ASSIGNED TASK
Scan the records for the word "pyautogui". Report each line where it occurs.

SOURCE DATA
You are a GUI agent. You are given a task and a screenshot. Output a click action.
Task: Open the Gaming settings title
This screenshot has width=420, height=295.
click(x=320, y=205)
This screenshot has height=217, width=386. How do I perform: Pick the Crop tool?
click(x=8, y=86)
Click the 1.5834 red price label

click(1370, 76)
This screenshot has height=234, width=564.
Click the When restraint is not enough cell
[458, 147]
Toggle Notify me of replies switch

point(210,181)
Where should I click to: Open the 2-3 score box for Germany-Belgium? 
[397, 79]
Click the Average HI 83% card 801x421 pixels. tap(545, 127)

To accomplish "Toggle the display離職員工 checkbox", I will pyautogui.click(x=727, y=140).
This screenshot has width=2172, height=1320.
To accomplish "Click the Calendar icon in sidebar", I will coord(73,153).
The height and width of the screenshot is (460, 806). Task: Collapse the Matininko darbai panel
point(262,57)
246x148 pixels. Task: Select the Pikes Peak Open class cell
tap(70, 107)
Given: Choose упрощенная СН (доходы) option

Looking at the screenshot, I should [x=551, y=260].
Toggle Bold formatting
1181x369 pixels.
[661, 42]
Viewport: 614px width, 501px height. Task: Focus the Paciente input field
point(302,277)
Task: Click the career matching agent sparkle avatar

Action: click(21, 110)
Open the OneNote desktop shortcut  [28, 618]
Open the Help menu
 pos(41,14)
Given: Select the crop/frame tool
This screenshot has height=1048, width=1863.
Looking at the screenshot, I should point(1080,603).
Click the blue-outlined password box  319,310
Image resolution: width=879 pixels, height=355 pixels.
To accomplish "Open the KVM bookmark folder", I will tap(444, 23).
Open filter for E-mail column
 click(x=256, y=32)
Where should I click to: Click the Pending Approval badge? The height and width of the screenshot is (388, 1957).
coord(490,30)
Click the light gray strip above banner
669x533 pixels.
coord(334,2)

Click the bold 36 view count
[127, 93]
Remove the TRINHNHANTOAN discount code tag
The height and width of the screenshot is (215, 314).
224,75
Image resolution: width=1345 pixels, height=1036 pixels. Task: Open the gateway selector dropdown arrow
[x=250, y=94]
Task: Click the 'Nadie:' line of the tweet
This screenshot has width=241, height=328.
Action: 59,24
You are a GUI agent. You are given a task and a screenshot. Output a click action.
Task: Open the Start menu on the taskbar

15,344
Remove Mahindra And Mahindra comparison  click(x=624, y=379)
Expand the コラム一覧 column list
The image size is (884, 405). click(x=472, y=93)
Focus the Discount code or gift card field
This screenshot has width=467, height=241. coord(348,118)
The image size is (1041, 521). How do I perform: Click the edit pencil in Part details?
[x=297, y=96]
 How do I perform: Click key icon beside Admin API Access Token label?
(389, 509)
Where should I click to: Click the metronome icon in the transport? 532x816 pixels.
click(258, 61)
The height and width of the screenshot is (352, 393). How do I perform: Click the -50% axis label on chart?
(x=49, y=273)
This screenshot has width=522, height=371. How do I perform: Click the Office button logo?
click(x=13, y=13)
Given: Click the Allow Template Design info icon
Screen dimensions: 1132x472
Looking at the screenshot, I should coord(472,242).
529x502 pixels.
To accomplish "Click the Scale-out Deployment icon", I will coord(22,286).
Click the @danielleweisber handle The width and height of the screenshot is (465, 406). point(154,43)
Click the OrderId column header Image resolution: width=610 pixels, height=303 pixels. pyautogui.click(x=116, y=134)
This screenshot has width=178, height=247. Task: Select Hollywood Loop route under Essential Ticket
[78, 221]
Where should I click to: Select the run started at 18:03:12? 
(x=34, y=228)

RESPONSE
To accomplish "Toggle the display離職員工 checkbox", I will pyautogui.click(x=727, y=140).
Click the OrderId column header Image resolution: width=610 pixels, height=303 pixels. pyautogui.click(x=116, y=134)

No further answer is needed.